We stupidly thought that “Scream” had reached the limits of its satirical discourse, nay! Since the last part, the evolution of horror/terror, between auteur films with more demanding themes and “requels” (reboot/sequel) of franchises seeking to update themselves from the transfer of their first opus, offers a tasty breeding ground for this new feature film which, while knowingly reusing the sources of the original film will succeed in the feat of combining the tasty criticism of this contemporary concept of “sequel-legacy”, the spectacle of ‘a violent and well-thought-out slasher and a passing of the torch between old and new generation perhaps more convincing than that attempted by its predecessor on the “woodsboroean” roots of the saga.

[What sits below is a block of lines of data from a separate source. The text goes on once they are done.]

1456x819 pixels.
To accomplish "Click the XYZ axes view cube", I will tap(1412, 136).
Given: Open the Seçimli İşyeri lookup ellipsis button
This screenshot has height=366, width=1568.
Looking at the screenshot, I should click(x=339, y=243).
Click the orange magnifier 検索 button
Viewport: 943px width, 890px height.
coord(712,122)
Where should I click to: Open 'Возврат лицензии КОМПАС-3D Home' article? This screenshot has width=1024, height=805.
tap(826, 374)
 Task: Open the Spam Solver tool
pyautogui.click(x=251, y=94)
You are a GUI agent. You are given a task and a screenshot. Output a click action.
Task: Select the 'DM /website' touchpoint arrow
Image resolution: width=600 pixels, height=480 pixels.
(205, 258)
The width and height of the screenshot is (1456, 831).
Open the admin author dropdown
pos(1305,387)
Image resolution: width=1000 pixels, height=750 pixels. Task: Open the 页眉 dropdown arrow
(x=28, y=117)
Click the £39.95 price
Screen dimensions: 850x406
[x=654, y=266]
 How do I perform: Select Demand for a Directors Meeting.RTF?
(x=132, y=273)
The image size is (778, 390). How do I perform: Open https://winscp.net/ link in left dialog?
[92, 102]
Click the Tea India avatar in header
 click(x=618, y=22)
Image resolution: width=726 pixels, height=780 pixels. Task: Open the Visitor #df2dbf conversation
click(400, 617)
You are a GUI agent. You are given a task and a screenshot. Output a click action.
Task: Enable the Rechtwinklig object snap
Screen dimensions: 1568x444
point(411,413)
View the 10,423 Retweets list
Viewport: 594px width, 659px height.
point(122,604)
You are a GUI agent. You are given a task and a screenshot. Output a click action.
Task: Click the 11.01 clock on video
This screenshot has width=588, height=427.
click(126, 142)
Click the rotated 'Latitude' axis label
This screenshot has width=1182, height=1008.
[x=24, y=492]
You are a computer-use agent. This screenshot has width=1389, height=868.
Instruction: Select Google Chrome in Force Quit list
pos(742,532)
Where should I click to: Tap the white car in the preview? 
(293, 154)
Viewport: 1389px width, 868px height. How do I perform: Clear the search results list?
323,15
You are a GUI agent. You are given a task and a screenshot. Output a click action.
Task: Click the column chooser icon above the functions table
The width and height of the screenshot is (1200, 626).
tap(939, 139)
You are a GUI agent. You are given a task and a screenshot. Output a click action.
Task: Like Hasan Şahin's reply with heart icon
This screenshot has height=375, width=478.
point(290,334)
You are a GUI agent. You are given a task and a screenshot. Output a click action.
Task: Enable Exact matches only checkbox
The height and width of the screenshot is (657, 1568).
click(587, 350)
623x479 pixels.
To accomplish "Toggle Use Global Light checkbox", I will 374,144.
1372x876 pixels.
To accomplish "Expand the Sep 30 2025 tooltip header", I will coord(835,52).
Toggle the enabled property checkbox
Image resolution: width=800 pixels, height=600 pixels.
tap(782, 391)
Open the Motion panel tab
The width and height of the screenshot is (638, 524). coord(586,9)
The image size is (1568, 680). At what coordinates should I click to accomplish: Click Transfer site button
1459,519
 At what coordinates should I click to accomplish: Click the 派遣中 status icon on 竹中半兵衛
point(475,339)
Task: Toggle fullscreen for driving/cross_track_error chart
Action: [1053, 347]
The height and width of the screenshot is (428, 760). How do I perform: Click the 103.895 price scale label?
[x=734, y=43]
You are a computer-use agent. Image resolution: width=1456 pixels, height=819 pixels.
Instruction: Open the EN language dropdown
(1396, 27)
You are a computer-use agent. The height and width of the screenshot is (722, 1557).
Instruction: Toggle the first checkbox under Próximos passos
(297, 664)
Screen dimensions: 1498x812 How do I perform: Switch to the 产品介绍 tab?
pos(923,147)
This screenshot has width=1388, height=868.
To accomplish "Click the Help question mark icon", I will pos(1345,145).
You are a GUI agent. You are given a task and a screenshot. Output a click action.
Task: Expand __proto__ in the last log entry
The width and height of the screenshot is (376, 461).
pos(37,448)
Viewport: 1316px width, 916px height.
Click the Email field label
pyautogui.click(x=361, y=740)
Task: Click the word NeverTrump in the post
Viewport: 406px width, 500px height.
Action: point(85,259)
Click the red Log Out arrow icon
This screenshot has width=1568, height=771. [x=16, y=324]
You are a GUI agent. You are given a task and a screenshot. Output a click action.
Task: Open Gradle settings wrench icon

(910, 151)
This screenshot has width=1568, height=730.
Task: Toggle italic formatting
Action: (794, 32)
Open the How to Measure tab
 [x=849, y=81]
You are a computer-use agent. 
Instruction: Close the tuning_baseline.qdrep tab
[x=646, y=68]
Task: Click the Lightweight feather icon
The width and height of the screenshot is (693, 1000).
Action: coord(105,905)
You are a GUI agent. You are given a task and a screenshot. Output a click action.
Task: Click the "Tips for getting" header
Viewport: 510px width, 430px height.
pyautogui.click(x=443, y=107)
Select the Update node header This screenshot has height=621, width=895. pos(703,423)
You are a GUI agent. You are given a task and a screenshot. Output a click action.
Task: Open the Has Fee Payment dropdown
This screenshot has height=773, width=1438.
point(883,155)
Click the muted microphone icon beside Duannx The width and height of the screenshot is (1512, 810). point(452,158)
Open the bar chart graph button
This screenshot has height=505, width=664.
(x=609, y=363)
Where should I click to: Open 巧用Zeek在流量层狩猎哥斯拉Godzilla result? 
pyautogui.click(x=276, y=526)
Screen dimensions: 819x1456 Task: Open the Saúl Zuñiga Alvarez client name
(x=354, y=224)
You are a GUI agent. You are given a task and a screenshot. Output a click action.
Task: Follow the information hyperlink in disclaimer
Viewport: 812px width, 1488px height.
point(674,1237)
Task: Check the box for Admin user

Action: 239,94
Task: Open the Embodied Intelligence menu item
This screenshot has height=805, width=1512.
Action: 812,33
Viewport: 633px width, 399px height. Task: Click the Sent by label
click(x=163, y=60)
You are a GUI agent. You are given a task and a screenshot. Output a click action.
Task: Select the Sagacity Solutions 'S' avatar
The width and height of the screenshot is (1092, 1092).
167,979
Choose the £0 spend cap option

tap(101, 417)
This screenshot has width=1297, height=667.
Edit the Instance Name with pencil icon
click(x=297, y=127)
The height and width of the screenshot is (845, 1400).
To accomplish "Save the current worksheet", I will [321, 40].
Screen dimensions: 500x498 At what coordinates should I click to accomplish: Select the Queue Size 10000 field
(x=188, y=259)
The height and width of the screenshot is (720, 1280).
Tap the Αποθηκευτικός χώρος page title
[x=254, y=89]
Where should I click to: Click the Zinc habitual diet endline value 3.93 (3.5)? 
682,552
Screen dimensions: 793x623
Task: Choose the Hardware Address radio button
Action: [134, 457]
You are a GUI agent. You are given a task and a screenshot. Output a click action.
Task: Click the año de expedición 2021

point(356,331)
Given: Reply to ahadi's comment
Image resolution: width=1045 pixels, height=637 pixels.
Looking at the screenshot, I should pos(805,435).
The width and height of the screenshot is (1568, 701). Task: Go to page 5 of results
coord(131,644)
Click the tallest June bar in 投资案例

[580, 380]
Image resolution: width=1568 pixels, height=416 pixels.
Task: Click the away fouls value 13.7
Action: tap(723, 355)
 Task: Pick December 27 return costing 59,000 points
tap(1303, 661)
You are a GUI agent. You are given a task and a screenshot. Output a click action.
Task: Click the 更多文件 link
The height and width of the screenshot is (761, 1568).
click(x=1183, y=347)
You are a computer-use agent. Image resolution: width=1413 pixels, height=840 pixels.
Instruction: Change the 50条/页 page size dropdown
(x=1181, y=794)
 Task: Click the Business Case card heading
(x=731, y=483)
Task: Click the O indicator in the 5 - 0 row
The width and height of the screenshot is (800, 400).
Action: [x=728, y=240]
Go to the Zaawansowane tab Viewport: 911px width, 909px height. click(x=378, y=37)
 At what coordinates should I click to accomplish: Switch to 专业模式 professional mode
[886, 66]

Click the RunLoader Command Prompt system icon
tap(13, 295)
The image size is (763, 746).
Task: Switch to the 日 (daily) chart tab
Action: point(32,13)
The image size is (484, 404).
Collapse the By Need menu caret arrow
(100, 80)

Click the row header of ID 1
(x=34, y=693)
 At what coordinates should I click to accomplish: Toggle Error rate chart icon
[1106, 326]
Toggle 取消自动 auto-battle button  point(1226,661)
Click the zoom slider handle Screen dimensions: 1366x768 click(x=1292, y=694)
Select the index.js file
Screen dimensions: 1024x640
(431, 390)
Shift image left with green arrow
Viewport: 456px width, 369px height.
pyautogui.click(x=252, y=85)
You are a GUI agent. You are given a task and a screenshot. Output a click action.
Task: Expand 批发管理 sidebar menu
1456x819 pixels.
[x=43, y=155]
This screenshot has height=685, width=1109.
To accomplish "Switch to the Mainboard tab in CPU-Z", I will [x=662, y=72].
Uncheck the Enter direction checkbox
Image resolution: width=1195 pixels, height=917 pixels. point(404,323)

Far from the forgettable meta delirium of that of “Scream 4”, the simplicity of the opening sequence instantly alone anchors the mischievous gaze of this “requel” on its own status where, already, the right words on the authorizing pan of current horror cinema are fighting over a modern reappropriation of the cult introduction to the first film here, fully justified (and which is not gratuitous, unlike many others) by the fact that it truly becomes the detonator on which the plot will weave the reunion of the motivations of its old and new characters in the murderous events to come. As usual completely aware of the new sequel format in which they are prisoners and about which they discuss its specific rules for our greatest pleasure, the young protagonists will therefore evolve alongside the most experienced in a “Scream” constantly drawing in its foundations by means of emblematic places or known names with the aim of highlighting this notion of heritage, too often overexploited, and the crude tricks of this approach (even going so far as to use certain technical artifices attached to this type of requel, we leave you the surprise) to feast on them with humor, divert them and finally seek to renew them for the benefit of a new plot.